We first extract the predictor and target class attributes from the test data and then apply the decision tree classifier to predict their classes.

In [None]:
testY = pd.DataFrame(testData, columns=['Class'])
testX = testData.drop(['Name','Class'],axis=1)

predY = clf.predict(testX)
predictions = pd.concat([testData['Name'],pd.Series(predY,name='Predicted Class')], axis=1)
predictions





Except for platypus, which is an egg-laying mammal, the classifier correctly predicts the class label of the test examples. We can calculate the accuracy of the classifier on the test data as shown by the example given below.

In [None]:
from sklearn.metrics import accuracy_score, confusion_matrix, f1_score, precision_score,recall_score,classification_report

confusion = confusion_matrix(testY, predY)
print(confusion)

plot_confusion_matrix(confusion, data.Class.unique(), title='Confusion matrix', cmap=plt.cm.Blues)

print('Accuracy on test data is %.2f' % (accuracy_score(testY, predY)))
print('F1 score on test data is %.2f' % (f1_score(testY, predY,pos_label='mammals')))
print('Precision Score on test data is %.2f' % (precision_score(testY, predY,pos_label='mammals')))
print('Recall score on test data is %.2f' % (recall_score(testY, predY,pos_label='mammals')))
print( classification_report(testY,predY))


In [None]:

list(data.Class.unique())


## Logistic Regression

In this section, we apply a Logistic Regression to the vertebrate dataset described in the previous subsection.

In [None]:
from sklearn.linear_model import LogisticRegression


C = [0.01, 0.1, 0.2, 0.5, 0.8, 1, 5, 10, 20, 50]

LRtestAcc = []
LRtrainAcc = []

for param in C:
    clf = LogisticRegression(C=param)

━━━━━━━━━━━━━━━━━━━━━━━━━━━━━━

*Required action a*: From the notebook text above, extract the stretch from "predY = clf.predict(testX)" through "example given below." word for word.

━━━━━━━━━━━━━━━━━━━━━━━━━━━━━━

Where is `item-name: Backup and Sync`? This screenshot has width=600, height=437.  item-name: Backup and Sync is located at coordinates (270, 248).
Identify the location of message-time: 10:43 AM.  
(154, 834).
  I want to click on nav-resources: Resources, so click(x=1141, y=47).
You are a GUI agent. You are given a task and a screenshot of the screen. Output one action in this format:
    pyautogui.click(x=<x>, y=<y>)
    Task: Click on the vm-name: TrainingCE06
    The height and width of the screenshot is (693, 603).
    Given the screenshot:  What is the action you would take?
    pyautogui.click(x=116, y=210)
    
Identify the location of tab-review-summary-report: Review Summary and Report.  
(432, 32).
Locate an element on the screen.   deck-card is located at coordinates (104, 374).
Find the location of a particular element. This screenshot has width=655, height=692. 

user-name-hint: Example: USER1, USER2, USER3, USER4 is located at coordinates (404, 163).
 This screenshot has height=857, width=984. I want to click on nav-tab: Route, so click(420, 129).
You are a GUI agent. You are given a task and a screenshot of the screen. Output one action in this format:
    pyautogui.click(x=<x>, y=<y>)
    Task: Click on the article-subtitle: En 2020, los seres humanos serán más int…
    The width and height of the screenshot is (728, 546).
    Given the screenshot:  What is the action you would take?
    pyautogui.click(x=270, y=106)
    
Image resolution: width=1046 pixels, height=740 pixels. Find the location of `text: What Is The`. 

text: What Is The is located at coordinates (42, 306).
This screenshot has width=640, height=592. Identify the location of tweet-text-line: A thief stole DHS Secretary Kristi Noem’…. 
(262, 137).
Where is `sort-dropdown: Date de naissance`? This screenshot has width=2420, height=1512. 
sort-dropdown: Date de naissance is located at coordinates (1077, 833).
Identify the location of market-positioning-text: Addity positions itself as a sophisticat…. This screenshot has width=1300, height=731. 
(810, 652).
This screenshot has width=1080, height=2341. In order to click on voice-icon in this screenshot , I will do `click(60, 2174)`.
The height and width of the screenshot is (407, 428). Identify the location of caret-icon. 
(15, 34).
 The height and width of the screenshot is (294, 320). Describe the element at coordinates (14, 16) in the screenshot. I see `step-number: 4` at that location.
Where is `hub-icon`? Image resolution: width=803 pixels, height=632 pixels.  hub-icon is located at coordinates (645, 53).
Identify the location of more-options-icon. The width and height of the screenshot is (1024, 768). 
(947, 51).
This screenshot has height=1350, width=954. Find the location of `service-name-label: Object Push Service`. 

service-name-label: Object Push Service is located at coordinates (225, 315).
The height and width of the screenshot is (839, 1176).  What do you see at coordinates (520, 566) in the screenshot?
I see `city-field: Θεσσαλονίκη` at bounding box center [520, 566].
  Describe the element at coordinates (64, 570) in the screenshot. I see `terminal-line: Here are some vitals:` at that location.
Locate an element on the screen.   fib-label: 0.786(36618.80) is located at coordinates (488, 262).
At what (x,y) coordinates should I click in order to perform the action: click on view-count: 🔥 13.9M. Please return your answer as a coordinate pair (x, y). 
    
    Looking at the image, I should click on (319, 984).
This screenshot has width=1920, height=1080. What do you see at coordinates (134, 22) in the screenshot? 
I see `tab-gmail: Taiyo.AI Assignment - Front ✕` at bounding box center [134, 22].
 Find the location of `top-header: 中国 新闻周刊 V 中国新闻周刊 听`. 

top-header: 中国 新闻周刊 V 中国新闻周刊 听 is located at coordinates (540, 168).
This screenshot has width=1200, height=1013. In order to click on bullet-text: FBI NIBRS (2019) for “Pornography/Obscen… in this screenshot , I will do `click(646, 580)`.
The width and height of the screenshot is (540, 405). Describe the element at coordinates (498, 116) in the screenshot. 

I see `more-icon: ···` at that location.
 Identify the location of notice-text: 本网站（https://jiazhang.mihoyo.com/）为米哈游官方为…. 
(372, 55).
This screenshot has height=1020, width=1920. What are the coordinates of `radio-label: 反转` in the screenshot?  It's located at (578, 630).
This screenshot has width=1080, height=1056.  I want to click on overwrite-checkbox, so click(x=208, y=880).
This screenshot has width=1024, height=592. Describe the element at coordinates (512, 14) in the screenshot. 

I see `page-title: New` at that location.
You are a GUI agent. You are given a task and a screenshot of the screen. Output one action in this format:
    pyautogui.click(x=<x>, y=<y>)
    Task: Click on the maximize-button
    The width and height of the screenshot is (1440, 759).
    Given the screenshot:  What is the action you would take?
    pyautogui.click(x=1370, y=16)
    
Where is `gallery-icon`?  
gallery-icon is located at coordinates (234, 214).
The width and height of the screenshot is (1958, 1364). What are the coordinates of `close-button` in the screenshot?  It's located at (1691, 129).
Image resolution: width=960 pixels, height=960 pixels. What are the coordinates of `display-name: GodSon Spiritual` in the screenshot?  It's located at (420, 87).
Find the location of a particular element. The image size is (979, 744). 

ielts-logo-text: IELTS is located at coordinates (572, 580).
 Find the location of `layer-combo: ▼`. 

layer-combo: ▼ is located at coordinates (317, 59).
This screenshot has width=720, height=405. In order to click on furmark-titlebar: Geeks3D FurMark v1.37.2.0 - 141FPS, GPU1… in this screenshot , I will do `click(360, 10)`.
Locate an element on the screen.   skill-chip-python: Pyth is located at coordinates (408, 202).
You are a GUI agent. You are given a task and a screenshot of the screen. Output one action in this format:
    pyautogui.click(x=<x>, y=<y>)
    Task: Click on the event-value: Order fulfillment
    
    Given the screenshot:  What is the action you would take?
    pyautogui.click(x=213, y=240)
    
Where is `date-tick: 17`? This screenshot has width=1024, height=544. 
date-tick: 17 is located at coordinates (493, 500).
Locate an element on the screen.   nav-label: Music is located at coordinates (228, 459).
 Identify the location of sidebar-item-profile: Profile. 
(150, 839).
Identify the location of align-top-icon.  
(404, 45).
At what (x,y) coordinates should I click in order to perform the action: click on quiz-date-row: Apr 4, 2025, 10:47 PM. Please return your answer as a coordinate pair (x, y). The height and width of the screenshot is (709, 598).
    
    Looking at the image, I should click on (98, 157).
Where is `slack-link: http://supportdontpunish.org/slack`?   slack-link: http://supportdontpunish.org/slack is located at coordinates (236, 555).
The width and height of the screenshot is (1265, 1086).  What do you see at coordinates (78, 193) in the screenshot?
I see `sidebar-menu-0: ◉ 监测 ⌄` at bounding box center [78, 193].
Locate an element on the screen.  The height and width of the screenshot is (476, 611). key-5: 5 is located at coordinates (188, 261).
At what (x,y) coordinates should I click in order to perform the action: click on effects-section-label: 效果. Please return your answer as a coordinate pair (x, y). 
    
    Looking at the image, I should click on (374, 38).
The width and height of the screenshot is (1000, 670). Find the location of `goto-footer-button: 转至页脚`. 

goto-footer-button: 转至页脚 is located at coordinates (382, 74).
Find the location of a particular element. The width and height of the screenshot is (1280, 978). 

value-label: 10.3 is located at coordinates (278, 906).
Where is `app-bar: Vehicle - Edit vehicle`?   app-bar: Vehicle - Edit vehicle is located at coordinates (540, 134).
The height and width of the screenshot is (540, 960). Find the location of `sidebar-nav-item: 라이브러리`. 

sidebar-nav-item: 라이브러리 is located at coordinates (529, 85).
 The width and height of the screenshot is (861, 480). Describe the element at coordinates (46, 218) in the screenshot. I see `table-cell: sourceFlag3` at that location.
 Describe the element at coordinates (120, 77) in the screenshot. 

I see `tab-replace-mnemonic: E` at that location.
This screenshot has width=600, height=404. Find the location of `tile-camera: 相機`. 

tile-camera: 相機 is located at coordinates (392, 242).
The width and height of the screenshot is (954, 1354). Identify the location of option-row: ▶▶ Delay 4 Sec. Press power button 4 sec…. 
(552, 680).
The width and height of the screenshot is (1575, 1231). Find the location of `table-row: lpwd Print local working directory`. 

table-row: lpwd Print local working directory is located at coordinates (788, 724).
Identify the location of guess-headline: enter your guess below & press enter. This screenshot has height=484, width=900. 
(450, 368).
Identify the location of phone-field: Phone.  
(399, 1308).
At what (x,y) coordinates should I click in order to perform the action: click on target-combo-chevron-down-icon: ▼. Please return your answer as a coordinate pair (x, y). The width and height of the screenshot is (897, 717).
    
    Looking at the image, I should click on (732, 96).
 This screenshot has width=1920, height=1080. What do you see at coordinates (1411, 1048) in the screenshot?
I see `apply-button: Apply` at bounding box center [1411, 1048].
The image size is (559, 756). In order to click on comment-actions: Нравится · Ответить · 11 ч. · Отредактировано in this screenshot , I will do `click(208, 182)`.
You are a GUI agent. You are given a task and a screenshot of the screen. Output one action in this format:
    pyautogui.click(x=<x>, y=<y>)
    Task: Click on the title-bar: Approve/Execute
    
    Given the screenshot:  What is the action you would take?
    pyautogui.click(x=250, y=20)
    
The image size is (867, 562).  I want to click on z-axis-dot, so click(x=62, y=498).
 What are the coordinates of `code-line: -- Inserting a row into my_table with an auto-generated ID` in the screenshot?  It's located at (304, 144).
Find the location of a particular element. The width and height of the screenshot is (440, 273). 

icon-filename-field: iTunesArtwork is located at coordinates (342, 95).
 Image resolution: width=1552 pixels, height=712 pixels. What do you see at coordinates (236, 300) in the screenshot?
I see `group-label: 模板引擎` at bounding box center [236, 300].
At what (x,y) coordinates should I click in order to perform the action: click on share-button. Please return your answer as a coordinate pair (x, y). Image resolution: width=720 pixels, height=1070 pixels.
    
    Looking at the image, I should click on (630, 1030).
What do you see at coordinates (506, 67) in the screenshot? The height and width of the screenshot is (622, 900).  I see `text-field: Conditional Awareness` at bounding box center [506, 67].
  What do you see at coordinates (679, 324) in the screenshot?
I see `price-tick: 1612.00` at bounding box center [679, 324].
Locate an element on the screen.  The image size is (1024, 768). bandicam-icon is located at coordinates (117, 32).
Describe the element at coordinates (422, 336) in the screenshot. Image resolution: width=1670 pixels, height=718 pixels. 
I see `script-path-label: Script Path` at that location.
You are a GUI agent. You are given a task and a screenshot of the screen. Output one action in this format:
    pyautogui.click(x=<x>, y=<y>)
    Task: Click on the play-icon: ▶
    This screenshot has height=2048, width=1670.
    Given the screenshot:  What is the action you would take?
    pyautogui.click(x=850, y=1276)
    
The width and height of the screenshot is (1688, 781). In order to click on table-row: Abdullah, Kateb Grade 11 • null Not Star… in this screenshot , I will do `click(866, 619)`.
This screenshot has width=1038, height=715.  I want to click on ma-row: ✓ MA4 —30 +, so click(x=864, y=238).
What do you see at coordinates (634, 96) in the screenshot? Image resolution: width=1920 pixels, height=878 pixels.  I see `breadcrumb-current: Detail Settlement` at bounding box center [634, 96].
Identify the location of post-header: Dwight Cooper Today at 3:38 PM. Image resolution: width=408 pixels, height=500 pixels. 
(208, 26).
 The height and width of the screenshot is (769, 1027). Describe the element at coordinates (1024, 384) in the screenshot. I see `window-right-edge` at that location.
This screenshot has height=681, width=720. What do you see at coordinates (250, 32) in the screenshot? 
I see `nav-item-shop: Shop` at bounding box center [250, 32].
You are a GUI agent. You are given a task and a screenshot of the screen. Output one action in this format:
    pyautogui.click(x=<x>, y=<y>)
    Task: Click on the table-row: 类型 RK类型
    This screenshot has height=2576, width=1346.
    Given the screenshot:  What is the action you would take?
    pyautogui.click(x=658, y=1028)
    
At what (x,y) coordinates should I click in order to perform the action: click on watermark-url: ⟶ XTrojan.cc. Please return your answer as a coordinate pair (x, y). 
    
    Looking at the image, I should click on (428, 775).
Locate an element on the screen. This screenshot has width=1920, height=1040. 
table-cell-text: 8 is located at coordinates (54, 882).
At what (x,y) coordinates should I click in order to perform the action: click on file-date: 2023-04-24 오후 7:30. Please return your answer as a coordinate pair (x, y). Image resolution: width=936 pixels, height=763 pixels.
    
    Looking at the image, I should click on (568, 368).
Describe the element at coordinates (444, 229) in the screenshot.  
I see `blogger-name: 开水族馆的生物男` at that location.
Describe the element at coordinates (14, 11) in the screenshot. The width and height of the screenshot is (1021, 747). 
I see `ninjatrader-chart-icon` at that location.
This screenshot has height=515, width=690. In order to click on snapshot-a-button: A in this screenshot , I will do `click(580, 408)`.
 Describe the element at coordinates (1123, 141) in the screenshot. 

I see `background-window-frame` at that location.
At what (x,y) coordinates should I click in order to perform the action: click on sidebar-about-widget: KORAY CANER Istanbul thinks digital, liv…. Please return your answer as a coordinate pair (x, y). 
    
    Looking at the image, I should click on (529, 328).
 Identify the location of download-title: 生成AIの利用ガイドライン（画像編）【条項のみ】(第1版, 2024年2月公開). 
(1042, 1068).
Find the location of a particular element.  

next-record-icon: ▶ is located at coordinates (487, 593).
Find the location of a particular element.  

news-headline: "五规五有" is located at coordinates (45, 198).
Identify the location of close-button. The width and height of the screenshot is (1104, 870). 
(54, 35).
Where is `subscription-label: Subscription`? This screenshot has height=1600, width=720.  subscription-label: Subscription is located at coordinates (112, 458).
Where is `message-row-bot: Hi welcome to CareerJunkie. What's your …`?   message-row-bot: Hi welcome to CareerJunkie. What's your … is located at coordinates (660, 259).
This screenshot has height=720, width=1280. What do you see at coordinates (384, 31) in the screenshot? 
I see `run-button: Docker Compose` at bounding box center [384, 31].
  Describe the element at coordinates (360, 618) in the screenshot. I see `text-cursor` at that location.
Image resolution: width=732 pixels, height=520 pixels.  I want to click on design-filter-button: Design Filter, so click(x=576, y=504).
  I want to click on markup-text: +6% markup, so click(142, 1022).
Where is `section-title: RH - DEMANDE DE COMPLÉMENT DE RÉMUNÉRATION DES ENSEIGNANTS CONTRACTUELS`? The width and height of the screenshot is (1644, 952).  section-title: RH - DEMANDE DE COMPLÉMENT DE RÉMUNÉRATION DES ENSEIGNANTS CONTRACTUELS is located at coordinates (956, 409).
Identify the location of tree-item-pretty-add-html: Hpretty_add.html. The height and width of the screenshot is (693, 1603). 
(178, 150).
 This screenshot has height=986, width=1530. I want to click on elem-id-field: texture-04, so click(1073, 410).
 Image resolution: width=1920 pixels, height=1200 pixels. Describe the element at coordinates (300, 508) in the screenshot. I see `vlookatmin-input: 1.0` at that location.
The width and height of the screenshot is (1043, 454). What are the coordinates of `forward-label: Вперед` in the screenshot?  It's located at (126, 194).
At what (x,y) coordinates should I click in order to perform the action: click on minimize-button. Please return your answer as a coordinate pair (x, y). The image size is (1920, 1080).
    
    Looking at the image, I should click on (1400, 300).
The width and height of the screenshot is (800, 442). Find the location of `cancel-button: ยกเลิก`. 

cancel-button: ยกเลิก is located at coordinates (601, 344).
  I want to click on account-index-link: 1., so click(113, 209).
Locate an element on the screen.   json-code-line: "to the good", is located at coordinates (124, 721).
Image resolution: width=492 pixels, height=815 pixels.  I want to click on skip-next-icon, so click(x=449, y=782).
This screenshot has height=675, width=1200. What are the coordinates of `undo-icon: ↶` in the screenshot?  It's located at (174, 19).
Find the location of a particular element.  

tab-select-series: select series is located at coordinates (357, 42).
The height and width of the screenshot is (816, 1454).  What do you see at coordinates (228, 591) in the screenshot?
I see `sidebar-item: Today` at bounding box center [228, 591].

━━━━━━━━━━━━━━━━━━━━━━━━━━━━━━

*Required action b*: Copy the stretch of records from the line containing "Describe the element at coordinates (14, 11)" through the line containing "This screenshot has height=515, width=690." without changing anything.

*Response a*:
predY = clf.predict(testX)
predictions = pd.concat([testData['Name'],pd.Series(predY,name='Predicted Class')], axis=1)
predictions





Except for platypus, which is an egg-laying mammal, the classifier correctly predicts the class label of the test examples. We can calculate the accuracy of the classifier on the test data as shown by the example given below.

*Response b*:
Describe the element at coordinates (14, 11) in the screenshot. The width and height of the screenshot is (1021, 747). 
I see `ninjatrader-chart-icon` at that location.
This screenshot has height=515, width=690. In order to click on snapshot-a-button: A in this screenshot , I will do `click(580, 408)`.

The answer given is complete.